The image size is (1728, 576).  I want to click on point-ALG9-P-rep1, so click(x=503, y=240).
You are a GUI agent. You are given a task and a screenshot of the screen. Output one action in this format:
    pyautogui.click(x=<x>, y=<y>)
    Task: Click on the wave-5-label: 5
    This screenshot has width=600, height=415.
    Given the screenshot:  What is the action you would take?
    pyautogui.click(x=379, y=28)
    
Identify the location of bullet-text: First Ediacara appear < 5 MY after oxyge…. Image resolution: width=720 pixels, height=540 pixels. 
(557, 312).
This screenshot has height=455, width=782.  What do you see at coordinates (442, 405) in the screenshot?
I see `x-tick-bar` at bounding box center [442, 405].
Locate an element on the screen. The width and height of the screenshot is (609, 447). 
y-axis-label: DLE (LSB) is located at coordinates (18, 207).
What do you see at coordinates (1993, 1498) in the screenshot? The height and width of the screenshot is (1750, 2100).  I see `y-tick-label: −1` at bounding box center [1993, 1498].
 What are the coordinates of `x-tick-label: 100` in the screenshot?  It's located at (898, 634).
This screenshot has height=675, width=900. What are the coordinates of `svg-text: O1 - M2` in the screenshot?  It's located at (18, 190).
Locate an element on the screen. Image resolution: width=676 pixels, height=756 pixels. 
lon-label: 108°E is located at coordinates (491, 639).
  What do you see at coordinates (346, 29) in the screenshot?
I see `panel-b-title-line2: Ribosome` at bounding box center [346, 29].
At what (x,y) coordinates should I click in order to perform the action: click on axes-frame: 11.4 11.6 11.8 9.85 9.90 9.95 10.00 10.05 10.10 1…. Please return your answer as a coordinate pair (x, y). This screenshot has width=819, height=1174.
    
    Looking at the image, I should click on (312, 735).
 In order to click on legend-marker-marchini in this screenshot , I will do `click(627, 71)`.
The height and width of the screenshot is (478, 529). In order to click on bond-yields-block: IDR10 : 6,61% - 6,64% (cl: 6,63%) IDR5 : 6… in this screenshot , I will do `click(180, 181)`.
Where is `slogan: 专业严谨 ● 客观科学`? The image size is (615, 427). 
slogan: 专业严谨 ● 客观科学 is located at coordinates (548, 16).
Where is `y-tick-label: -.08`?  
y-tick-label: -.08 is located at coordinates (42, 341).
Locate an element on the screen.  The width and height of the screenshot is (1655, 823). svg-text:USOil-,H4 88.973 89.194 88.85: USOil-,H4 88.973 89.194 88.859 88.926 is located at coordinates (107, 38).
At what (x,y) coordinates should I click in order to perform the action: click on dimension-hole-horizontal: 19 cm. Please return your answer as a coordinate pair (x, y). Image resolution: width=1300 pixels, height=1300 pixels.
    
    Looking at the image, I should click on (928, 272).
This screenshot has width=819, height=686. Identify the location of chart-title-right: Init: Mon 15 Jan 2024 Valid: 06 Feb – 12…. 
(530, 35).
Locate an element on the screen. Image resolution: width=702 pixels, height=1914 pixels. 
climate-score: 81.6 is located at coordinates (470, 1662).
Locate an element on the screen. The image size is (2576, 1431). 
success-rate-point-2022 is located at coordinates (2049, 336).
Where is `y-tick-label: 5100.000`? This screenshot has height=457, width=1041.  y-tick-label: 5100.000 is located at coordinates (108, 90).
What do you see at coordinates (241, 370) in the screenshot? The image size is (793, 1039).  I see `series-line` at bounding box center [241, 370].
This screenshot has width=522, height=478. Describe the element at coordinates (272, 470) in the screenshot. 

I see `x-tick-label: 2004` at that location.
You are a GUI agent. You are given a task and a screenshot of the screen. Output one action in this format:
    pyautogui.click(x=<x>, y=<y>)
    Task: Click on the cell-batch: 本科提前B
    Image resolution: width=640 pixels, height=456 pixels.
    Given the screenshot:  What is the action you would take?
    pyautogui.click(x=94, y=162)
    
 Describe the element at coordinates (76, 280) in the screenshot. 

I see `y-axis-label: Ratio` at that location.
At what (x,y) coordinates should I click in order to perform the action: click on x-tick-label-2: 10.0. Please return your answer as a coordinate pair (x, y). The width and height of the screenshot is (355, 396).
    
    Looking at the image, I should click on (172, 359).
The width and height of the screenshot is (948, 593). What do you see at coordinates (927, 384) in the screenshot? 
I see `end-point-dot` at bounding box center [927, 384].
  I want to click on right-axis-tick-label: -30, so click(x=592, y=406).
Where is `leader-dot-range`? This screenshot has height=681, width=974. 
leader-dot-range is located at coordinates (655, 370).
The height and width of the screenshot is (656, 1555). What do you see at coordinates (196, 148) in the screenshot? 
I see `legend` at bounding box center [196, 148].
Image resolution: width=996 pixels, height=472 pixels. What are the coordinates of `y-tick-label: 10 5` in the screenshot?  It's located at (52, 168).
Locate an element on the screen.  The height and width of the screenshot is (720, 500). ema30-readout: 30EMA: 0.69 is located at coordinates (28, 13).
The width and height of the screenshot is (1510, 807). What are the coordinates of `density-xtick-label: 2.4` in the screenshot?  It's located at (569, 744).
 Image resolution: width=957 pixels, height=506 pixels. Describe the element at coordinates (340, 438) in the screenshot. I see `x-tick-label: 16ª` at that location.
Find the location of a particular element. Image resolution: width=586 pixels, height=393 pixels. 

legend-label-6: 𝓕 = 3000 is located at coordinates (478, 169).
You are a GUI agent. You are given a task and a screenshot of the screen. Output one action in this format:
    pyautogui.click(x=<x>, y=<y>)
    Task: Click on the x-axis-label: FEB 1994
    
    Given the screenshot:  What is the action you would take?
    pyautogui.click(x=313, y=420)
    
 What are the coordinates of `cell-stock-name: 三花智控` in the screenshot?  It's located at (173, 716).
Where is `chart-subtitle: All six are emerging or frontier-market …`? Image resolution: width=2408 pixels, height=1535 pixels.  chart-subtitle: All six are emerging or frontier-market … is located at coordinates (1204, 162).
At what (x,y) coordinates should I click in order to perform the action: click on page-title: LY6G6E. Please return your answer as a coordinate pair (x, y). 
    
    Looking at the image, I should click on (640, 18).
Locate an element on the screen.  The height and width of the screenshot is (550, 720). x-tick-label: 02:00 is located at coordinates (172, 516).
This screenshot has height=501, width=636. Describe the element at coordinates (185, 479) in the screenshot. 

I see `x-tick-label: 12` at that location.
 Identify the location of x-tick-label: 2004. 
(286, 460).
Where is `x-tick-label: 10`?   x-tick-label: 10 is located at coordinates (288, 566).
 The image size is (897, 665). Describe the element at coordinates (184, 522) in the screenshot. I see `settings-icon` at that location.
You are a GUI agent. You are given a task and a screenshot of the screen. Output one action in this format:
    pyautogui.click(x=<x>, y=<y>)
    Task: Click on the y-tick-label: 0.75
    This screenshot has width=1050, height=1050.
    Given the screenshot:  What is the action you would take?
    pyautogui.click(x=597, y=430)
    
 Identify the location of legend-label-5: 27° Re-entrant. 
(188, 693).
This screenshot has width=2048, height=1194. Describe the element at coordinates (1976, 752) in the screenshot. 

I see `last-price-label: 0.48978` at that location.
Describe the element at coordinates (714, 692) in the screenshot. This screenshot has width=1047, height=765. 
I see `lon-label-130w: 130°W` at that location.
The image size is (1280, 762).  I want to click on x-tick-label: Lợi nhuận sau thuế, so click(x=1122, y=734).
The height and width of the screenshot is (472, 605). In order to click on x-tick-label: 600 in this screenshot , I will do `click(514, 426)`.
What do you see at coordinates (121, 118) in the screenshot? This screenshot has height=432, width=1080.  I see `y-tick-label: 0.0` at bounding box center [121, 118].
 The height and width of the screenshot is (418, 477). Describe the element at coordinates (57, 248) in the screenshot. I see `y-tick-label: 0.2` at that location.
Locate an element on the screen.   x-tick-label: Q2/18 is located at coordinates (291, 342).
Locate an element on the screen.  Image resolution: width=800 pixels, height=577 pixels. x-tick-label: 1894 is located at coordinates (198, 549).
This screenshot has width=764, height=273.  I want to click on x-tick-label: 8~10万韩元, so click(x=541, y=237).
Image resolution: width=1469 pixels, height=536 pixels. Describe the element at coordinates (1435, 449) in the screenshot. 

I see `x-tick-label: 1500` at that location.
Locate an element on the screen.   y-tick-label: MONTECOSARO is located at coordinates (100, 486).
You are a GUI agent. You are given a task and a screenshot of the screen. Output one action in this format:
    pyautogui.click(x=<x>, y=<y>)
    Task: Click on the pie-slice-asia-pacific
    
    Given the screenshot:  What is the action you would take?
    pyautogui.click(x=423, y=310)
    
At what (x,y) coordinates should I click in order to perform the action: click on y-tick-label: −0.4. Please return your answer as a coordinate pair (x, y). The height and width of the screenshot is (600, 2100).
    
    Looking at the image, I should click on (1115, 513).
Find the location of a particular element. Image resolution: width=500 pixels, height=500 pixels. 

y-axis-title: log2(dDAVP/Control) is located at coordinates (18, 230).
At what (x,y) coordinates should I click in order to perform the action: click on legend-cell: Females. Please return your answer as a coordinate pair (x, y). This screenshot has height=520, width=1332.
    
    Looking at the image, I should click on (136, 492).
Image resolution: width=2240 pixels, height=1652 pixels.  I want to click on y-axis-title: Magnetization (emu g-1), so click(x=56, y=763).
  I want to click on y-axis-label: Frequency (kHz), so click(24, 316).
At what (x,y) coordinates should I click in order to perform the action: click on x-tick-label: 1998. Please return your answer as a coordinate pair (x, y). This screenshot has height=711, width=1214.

REQUEST: Could you reproduce the records word for word, starting with their first line and stopping after the line that contains "What do you see at coordinates (1993, 1498)"?

SOLUTION BELOW:
The image size is (1728, 576).  I want to click on point-ALG9-P-rep1, so click(x=503, y=240).
You are a GUI agent. You are given a task and a screenshot of the screen. Output one action in this format:
    pyautogui.click(x=<x>, y=<y>)
    Task: Click on the wave-5-label: 5
    This screenshot has width=600, height=415.
    Given the screenshot:  What is the action you would take?
    pyautogui.click(x=379, y=28)
    
Identify the location of bullet-text: First Ediacara appear < 5 MY after oxyge…. Image resolution: width=720 pixels, height=540 pixels. 
(557, 312).
This screenshot has height=455, width=782.  What do you see at coordinates (442, 405) in the screenshot?
I see `x-tick-bar` at bounding box center [442, 405].
Locate an element on the screen. The width and height of the screenshot is (609, 447). 
y-axis-label: DLE (LSB) is located at coordinates (18, 207).
What do you see at coordinates (1993, 1498) in the screenshot? The height and width of the screenshot is (1750, 2100).  I see `y-tick-label: −1` at bounding box center [1993, 1498].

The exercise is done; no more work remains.